Assignment: The answer must be one number: how many lines of the records contain "agent".

Supplied material:
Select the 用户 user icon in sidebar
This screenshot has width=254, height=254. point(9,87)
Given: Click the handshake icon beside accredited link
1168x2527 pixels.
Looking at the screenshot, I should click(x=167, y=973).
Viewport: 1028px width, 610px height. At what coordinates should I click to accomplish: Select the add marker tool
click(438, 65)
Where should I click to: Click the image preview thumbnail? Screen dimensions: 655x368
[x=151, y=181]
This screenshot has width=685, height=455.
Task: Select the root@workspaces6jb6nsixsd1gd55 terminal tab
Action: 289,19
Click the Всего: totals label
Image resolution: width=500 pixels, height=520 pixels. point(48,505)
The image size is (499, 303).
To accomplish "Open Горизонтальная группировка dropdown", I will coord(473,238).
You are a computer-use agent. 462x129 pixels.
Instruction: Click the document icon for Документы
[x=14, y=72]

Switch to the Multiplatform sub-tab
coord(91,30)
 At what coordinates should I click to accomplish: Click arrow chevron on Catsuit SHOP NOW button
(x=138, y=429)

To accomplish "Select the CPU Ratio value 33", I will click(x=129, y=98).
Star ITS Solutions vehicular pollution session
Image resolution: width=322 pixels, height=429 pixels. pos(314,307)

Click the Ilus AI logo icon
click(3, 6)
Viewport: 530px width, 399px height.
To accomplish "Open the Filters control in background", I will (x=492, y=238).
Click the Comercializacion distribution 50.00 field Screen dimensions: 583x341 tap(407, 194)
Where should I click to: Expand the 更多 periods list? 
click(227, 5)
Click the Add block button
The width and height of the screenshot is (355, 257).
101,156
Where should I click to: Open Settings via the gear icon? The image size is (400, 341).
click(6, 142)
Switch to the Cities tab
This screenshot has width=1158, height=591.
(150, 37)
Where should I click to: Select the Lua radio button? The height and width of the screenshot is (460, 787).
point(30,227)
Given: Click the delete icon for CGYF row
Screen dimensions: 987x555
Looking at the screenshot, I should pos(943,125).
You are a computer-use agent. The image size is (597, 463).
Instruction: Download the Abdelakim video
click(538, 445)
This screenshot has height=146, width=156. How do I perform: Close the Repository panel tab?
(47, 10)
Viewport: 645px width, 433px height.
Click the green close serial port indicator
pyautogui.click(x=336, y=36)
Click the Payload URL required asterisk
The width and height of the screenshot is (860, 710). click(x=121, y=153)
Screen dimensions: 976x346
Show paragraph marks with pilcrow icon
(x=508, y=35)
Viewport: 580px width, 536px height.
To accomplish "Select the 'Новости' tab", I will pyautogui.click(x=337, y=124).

Answer to the problem: 2